What Nagy has done this Bears preseason is launch a more substantially thoughtful conversation about the merits of the preseason. That’s aside from making certain the Bears’ Super Bowl hopes maintain a healthy, vibrant pulse. The NFL’s collective bargaining agreement is set to expire after the 2020 season. If there aren’t sweeping changes to the remaining skeleton of the preseason in incoming surely contentious negotiations, that would be quite the plot twist.

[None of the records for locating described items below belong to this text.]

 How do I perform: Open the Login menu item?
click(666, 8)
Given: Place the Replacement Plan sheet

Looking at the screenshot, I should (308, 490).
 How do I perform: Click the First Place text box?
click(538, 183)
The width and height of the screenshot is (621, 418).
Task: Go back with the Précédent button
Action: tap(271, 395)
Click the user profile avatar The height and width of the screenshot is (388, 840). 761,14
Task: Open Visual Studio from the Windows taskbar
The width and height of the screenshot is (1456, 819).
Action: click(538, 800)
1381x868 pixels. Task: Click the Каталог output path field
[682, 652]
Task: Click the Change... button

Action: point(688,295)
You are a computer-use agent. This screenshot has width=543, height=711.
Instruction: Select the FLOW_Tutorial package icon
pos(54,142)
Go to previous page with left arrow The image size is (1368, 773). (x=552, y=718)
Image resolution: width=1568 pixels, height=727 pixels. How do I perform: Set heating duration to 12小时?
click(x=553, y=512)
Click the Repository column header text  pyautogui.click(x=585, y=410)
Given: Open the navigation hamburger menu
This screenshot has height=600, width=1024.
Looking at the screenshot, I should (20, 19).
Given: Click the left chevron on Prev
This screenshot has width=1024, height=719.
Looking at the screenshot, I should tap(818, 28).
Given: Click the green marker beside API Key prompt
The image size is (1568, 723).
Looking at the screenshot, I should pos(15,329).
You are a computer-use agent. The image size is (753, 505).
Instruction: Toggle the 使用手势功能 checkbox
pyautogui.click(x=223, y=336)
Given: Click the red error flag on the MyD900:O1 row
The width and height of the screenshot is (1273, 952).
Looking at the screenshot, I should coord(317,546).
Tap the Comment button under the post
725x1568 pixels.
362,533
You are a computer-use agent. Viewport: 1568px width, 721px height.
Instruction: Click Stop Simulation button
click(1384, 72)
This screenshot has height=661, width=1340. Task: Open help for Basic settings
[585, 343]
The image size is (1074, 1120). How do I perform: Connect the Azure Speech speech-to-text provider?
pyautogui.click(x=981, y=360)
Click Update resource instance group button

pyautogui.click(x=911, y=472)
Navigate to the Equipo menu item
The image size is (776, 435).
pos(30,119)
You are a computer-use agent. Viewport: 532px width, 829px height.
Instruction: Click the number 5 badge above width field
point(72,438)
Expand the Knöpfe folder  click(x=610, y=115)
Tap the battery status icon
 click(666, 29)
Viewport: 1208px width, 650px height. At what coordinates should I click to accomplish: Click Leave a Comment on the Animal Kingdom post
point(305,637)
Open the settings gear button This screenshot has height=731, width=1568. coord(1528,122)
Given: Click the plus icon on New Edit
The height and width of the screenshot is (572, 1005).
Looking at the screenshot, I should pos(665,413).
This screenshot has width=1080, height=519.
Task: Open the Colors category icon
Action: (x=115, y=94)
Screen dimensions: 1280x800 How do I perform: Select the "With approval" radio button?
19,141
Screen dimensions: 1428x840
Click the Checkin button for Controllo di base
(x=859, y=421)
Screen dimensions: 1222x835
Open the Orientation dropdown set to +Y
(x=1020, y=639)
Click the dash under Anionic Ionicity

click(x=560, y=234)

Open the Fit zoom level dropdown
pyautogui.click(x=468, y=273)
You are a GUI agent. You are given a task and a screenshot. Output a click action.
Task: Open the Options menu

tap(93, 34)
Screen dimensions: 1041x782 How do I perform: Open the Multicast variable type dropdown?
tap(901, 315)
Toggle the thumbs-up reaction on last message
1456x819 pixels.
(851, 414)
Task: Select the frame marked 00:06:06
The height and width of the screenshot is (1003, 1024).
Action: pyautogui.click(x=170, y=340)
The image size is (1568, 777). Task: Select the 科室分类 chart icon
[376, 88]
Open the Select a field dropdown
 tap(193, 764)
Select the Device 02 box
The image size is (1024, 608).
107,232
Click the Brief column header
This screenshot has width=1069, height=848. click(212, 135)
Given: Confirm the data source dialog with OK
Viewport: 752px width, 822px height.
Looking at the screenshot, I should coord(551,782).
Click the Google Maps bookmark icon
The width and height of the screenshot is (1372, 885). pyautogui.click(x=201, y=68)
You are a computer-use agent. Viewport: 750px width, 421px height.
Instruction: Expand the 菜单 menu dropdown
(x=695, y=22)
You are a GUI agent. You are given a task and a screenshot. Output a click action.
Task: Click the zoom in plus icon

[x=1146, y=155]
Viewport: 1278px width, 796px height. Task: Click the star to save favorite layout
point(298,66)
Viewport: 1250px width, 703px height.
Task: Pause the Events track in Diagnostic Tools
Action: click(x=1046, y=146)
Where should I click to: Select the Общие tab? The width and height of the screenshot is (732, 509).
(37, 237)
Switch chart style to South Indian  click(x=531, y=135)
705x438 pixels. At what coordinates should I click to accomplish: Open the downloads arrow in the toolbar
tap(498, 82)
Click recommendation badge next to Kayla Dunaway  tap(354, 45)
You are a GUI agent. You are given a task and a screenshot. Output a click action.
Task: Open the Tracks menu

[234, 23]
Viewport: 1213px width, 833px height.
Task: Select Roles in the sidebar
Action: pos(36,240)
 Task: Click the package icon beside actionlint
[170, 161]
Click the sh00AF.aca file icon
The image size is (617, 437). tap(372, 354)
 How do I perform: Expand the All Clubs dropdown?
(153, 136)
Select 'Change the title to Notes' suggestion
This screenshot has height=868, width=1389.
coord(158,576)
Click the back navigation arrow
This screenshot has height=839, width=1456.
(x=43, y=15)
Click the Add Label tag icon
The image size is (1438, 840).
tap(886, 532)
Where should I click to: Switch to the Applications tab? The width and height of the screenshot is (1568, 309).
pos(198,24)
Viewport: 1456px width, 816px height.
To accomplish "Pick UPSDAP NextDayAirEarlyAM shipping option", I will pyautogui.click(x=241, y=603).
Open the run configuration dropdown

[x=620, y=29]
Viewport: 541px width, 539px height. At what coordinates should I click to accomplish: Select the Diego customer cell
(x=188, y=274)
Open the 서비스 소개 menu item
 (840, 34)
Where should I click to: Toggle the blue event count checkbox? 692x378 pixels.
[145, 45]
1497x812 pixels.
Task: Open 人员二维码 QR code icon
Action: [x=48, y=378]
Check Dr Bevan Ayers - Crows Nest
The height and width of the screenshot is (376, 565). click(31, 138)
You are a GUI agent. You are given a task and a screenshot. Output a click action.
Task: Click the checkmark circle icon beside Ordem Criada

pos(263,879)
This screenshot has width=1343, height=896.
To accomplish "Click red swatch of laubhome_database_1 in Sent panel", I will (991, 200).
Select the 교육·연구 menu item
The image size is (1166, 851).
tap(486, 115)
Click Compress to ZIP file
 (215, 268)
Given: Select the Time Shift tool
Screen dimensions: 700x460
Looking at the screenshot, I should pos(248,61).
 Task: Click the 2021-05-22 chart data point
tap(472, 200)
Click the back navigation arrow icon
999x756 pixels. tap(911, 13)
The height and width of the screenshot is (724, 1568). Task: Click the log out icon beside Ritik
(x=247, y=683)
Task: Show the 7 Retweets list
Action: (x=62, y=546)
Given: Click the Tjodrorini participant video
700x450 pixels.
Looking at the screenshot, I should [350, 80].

As it exists in its current form, the preseason may still have use to NFL teams attempting to sharpen the edges of the bottom of their rosters. Until someone with the necessary gravitas proposes a worthy alternative gifting young players other means of easing their way into the league, the low-grade beef of the preseason can never evaporate from existence. Otherwise, the four to five-game format sits firmly as an archaic relic of which needs to evolve. An exercise in useless tedium serving almost exclusively just to line the pockets of NFL owners and figureheads cannot continue in its active form. Besides, those respective owners would need to re-sew their pants to fit more currency in, if they haven’t already.

It’s a happy coincidence that Nagy’s bold sensibility to stand up for his team’s needs is what will first heavily figure in flipping this tired routine.